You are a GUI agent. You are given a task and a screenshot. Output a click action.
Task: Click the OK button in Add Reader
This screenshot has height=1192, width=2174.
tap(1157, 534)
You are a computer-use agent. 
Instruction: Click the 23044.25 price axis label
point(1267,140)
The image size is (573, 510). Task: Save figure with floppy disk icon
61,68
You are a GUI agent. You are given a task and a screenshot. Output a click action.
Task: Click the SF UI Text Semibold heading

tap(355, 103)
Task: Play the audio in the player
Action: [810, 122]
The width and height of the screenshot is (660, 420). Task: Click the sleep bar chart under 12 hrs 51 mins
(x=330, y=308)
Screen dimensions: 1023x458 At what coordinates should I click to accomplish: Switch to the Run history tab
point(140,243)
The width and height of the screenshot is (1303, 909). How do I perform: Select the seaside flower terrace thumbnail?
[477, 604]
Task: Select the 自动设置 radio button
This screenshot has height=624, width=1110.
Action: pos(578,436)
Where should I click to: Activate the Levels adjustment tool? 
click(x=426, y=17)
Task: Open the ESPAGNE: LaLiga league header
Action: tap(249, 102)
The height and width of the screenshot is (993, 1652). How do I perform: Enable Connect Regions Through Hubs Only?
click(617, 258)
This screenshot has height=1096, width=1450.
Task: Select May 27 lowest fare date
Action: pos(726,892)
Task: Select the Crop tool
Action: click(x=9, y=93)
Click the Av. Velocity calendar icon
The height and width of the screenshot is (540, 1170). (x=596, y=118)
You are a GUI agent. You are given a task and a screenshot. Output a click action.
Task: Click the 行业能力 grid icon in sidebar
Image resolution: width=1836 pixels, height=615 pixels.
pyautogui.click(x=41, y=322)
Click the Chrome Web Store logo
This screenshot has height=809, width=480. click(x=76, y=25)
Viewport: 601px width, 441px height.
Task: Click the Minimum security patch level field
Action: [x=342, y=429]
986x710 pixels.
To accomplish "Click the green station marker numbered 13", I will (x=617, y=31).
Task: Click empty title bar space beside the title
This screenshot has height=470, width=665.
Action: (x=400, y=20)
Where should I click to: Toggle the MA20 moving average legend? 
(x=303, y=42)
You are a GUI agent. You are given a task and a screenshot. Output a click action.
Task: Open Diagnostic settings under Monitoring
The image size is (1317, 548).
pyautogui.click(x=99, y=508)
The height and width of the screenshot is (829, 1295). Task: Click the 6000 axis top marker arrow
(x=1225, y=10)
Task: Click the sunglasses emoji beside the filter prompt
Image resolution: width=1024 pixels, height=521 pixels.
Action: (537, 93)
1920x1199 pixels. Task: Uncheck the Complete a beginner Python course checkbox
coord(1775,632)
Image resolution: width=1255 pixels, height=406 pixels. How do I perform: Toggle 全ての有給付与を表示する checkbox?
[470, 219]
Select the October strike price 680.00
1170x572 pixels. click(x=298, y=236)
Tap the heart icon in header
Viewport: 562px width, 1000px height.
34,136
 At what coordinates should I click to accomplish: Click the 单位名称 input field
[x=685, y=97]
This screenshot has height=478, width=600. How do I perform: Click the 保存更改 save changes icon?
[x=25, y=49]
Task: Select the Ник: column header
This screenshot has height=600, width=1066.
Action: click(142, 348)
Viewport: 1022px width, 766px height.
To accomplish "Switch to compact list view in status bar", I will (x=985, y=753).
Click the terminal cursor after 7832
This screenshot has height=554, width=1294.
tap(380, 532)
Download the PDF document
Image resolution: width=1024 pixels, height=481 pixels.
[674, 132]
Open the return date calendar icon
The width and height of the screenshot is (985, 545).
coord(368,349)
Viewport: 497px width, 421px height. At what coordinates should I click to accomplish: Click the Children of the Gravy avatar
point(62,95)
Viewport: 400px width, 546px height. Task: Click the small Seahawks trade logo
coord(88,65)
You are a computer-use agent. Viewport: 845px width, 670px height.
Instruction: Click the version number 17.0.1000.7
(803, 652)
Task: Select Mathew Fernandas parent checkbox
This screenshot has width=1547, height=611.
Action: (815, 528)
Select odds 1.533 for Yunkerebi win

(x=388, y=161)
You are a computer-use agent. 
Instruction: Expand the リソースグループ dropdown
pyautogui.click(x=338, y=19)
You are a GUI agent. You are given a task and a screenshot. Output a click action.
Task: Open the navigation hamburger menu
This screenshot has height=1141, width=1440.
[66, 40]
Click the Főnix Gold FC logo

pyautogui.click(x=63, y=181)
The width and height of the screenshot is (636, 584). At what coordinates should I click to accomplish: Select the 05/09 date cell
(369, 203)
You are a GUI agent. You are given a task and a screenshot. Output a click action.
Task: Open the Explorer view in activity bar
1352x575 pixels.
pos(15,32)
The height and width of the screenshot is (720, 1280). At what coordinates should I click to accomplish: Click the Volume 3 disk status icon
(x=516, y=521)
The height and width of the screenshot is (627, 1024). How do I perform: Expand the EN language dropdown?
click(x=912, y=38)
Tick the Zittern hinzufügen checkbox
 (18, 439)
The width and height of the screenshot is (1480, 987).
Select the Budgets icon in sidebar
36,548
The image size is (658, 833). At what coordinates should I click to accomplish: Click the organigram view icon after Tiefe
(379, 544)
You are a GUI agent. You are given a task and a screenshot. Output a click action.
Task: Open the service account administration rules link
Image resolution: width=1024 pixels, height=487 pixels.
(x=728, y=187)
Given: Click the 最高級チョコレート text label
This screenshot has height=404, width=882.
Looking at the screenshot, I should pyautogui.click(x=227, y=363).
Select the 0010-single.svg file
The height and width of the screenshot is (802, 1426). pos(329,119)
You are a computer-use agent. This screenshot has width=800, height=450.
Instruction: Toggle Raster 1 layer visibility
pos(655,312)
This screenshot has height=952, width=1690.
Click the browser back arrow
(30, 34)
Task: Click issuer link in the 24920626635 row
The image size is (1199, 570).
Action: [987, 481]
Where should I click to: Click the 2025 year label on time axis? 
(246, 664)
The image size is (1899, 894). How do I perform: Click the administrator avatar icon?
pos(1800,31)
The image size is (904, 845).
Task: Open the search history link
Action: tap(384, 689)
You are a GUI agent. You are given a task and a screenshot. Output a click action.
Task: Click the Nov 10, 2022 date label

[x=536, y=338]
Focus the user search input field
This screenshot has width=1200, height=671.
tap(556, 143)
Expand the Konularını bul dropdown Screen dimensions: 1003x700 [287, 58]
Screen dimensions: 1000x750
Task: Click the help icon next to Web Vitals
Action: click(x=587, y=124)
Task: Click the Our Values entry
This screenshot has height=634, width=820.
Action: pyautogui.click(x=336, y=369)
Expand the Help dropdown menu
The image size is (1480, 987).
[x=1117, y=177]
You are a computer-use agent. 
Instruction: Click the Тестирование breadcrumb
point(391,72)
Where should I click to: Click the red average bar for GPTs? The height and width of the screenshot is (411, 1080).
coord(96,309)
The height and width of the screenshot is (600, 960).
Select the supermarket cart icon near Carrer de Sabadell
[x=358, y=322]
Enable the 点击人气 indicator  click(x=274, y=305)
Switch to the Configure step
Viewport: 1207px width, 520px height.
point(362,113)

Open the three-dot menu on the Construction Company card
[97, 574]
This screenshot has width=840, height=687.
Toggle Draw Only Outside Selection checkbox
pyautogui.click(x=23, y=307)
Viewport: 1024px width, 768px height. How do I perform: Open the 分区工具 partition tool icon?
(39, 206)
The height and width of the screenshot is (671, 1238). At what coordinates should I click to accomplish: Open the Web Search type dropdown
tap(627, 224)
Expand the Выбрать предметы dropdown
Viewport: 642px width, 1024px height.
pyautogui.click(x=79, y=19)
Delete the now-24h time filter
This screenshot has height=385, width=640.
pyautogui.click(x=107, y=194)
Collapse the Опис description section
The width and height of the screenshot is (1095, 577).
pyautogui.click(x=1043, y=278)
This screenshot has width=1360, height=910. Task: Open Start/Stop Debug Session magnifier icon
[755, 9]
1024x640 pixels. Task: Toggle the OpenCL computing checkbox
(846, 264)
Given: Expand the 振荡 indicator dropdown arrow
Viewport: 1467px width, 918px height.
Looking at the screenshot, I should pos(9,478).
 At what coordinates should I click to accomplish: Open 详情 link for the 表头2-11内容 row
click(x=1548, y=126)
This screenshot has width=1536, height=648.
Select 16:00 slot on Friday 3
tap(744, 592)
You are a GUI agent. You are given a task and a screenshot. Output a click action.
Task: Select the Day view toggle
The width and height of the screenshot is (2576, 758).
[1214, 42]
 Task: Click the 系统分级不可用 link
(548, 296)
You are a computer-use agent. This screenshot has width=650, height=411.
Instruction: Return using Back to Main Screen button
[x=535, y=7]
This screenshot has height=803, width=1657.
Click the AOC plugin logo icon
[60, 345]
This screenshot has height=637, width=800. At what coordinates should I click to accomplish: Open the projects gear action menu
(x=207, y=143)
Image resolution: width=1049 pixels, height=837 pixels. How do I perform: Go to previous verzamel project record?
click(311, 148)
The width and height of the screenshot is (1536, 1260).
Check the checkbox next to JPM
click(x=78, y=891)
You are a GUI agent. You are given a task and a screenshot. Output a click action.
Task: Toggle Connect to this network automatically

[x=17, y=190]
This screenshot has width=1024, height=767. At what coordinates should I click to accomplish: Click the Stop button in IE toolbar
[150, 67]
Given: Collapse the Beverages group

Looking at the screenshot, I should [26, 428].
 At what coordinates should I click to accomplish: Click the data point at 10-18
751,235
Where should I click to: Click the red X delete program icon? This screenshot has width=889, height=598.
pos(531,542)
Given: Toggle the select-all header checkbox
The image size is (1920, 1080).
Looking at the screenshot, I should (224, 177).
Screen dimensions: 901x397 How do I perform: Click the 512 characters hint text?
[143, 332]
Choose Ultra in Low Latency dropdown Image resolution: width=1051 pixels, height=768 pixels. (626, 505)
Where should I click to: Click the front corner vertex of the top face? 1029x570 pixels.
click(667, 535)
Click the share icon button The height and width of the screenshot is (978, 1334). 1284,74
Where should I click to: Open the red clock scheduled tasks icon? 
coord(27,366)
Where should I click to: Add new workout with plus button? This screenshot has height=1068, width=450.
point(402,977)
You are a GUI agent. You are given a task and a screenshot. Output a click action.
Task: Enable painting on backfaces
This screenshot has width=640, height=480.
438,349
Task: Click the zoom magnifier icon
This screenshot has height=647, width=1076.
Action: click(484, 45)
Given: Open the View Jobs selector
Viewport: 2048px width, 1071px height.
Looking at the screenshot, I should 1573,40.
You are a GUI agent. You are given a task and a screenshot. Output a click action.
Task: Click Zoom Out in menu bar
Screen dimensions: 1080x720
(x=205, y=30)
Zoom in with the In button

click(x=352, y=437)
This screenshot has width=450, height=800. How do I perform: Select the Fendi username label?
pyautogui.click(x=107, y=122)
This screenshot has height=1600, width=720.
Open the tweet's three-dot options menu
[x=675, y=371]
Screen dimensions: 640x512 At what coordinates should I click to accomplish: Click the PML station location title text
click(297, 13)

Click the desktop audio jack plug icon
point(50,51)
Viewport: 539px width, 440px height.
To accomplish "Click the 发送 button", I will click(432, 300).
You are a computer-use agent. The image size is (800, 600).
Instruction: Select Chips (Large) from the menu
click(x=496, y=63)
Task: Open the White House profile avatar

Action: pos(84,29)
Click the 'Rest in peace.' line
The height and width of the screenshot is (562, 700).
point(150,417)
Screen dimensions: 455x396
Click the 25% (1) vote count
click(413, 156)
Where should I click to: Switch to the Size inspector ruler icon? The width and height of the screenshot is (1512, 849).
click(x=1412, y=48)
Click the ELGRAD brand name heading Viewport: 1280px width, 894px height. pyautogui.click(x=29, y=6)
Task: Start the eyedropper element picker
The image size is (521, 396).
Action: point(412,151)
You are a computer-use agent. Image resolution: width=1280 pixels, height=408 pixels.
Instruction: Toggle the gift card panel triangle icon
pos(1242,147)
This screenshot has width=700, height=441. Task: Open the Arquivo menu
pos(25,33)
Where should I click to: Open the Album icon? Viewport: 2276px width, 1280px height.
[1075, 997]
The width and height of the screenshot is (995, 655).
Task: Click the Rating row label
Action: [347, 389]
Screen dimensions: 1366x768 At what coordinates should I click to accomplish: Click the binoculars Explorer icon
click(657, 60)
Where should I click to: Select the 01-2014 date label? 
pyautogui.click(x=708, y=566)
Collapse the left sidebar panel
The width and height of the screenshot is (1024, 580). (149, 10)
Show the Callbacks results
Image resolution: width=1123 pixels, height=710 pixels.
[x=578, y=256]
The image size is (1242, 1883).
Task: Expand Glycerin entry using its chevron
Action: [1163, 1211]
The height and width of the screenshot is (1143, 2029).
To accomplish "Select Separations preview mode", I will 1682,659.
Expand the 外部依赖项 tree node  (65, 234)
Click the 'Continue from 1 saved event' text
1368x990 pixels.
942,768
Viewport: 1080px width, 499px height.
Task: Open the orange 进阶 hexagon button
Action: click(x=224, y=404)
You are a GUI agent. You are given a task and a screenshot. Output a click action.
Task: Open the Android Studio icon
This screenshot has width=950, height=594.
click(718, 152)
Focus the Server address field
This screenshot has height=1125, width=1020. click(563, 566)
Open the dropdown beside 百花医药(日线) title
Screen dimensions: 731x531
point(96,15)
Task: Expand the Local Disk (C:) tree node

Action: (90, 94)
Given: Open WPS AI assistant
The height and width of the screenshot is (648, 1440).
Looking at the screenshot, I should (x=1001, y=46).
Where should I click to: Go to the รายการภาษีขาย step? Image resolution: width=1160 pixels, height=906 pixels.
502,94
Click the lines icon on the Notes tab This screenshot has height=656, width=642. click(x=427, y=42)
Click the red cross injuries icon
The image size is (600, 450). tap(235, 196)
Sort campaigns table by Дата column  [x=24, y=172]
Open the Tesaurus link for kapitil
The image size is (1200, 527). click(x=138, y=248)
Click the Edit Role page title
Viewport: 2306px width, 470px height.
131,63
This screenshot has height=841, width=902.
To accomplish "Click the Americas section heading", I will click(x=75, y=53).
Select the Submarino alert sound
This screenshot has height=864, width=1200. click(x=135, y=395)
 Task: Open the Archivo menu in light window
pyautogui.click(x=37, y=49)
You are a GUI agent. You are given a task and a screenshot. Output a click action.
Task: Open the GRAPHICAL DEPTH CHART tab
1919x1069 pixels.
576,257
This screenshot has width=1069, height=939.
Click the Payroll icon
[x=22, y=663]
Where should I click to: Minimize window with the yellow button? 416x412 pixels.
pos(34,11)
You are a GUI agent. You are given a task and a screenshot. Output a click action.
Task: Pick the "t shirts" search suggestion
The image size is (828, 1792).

▶ PROMPT
The answer is the run of lines above from the line containing "Task: Expand the Local Disk (C:) tree node" through the line containing "This screenshot has height=841, width=902.", copied exactly and alone.

▶ TASK SOLUTION
Task: Expand the Local Disk (C:) tree node

Action: (90, 94)
Given: Open WPS AI assistant
The height and width of the screenshot is (648, 1440).
Looking at the screenshot, I should (x=1001, y=46).
Where should I click to: Go to the รายการภาษีขาย step? Image resolution: width=1160 pixels, height=906 pixels.
502,94
Click the lines icon on the Notes tab This screenshot has height=656, width=642. click(x=427, y=42)
Click the red cross injuries icon
The image size is (600, 450). tap(235, 196)
Sort campaigns table by Дата column  [x=24, y=172]
Open the Tesaurus link for kapitil
The image size is (1200, 527). click(x=138, y=248)
Click the Edit Role page title
Viewport: 2306px width, 470px height.
131,63
This screenshot has height=841, width=902.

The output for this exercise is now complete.